New research provides data on a much older existence of cannabis, possibly millions of years ago. The fact that the plant originates from Central Asia is a well-known fact now, but documents dating to the middle ages depict humans theorizing about the geographical provenience of cannabis. The papers disclose the suggestion of renown Arab intellect Ibn Wahshiyya which hypothesized back in 930 CE that India or China could be the original land cannabis is coming from.
However, because the print fossils are so rare, the scientists were unable to identify anything else than Central Asia, even with the flourishing use of cannabis on multiple academic and scientific study fields. The research team conducted by the first author and medical researcher John McPartland at the University of Vermont explains that the categorization of cannabis and its origin place is still unknown even with significant volumes of literature showing up in the last thirty years.
Researchers found another approach to study the plant’s history and origins: they took pollen from the cannabis genus, first analyzed since the 1930s. Diverse fossil pollen researches have been carried out since then, aiding in the identification of old notes of the plant all over Asia and elsewhere, along with records where it grows best.
The researchers write in their paper that it has been concluded that the plant thrives in steppes, which is an open and vegetation-less environment.

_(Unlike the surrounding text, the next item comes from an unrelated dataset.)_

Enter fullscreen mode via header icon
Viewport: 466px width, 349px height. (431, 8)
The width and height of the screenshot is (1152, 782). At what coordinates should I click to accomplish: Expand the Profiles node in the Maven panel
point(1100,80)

Scientists might have found where cannabis comes from
McPartland and his colleagues went through 155 fossil pollen analyses focused on Asia. They discovered a challenging hump with the records as several of these studies lump Cannabis pollen grains with those from Humulus genus. They look almost identical, indeed, given the fact that both plants deviated from each other approximately 28 million years back.

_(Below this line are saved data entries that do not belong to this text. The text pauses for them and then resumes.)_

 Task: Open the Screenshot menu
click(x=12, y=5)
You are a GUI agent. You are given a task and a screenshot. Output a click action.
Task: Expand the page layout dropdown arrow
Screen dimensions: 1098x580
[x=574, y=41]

The team utilized a statistical method that involves ‘ecological proxies’ to solve the identification difficulties. This technique allowed them to probabilistically differentiate the pollens predicated on other plants which were common in the area, along with those labeled as Artemisia genus.

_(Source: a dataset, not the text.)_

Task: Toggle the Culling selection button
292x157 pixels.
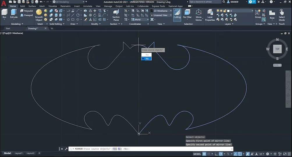Action: click(x=177, y=14)
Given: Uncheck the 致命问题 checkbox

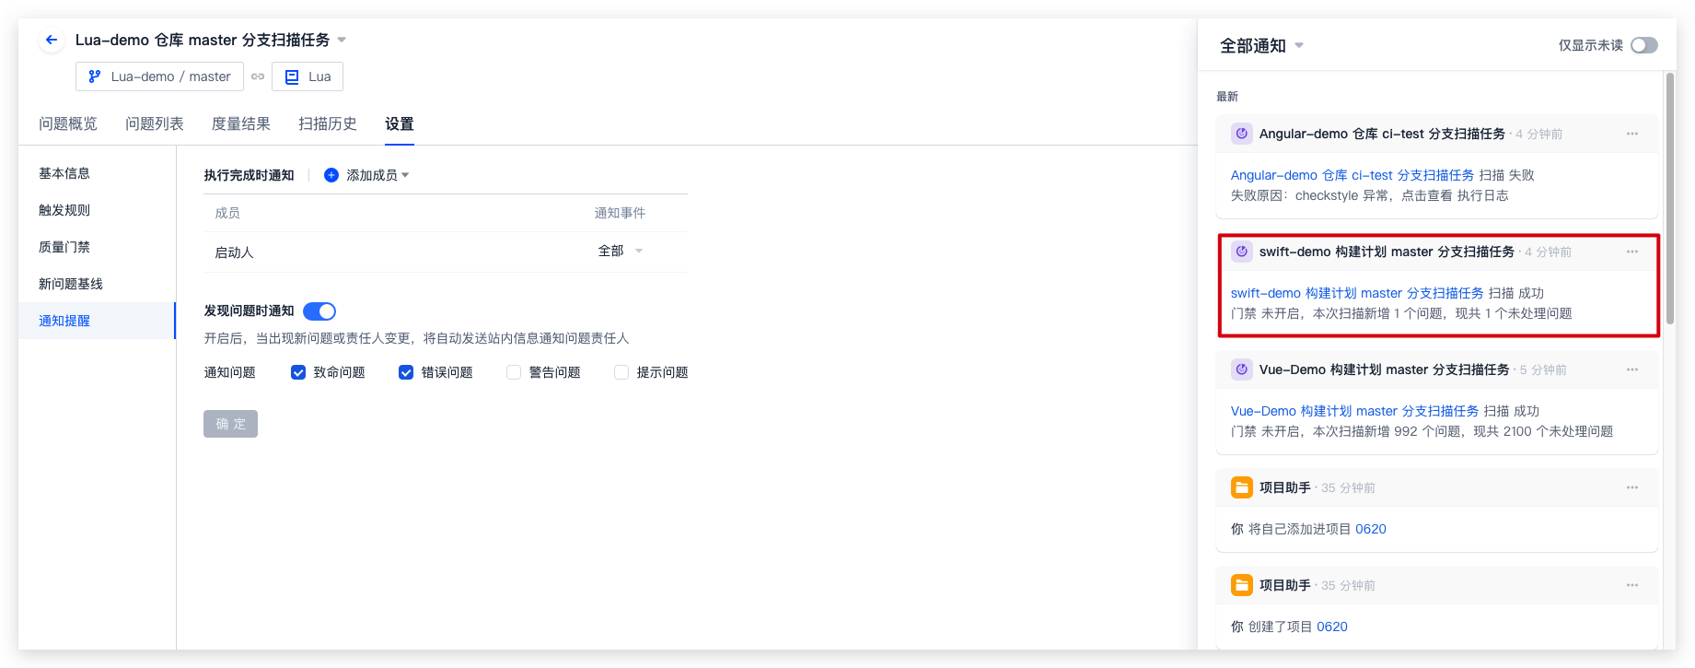Looking at the screenshot, I should click(x=298, y=372).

Based on the evidence found so far, the results imply that the region of the northeastern Tibetan Plateau could be the place where the Artemisia genus first appeared. However, even having so much information, this is a theory that can never be proven.
The research team then concluded that the plant spread to the west, reaching Russia and Europe, approximately 6 million years ago, and then went to eastern China, about 1.2 million years back.
This expansion of the plant made it available for cultivation all over Eurasia, humans using it for its numerous proprieties, from mind-altering stimulant to texture used to create clothing and ropes. The research was published in the journal Vegetation History and Archaeobotany.